In algebra, the most common type of literal equation is the formula. Formulas are literal equations that express a specific, standardized relationship between quantities, making them ubiquitous in math, science, and everyday life.
What Makes a Formula a Literal Equation?
All formulas are literal equations because they are equations consisting primarily of letters, or variables, which represent known and unknown values. The key distinction is their purpose: a standard literal equation might be solved for any variable, while a formula is a pre-defined, widely accepted relationship.
- Literal Equation Example: Solve ax + b = c for x.
- Formula Example: The area of a rectangle: A = l * w.
Why Are Formulas So Common?
Formulas provide the essential tools for calculation across countless fields.
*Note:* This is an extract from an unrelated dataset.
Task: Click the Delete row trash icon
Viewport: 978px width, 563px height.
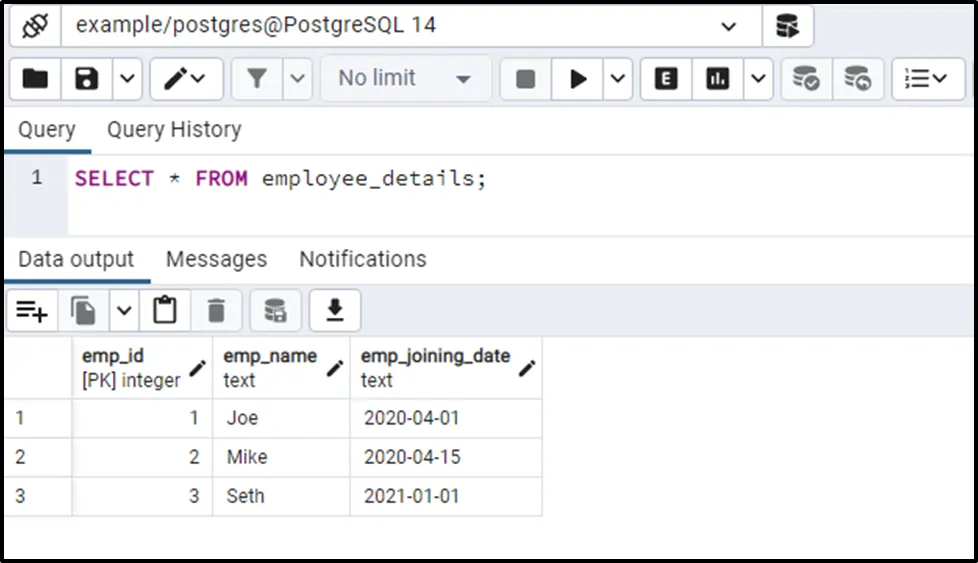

Their standardized nature means they are learned and applied repeatedly, unlike more abstract literal equations.
| Field | Common Formula Example | Variables Represent |
|---|---|---|
| Geometry | P = 2l + 2w | Perimeter, length, width |
| Physics | F = ma | Force, mass, acceleration |
| Finance | I = Prt | Interest, Principal, rate, time |
| Temperature | C = (F - 32) * 5/9 | Celsius, Fahrenheit |
How Do You Work With These Common Literal Equations?
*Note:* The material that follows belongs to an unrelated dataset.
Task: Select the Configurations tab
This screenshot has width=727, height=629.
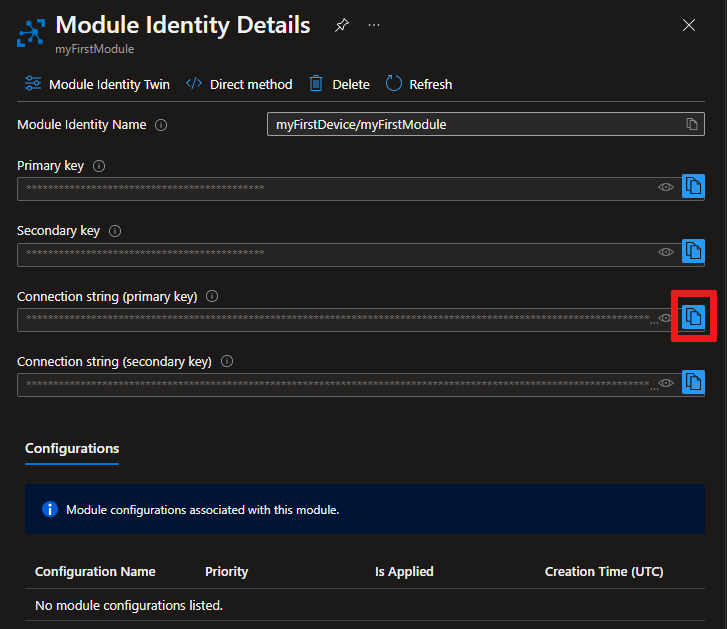Action: pos(72,448)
Manipulating a formula involves the same inverse operations used for any literal equation: isolate the desired variable step-by-step.
- Identify the variable to solve for.
- Use addition/subtraction to move constants or other variable terms.
- Use multiplication/division to isolate the target variable.
For instance, to solve the perimeter formula P = 2l + 2w for width (w):
- Subtract 2l from both sides: P - 2l = 2w
- Divide both sides by 2: w = (P - 2l) / 2
What Are Other Types of Literal Equations?
While formulas are the most common, other literal equations are crucial for developing algebraic skill. These often appear as practice problems designed to teach the manipulation of multiple variables.
- Simple Rearrangements: e.g., Solve y = mx + b for x.
- Equations with Multiple Instances of a Variable: e.g., Solve ax + bx = c for x.
- Equation Manipulation Without Numbers: e.g., Solve for a variable within a rational expression.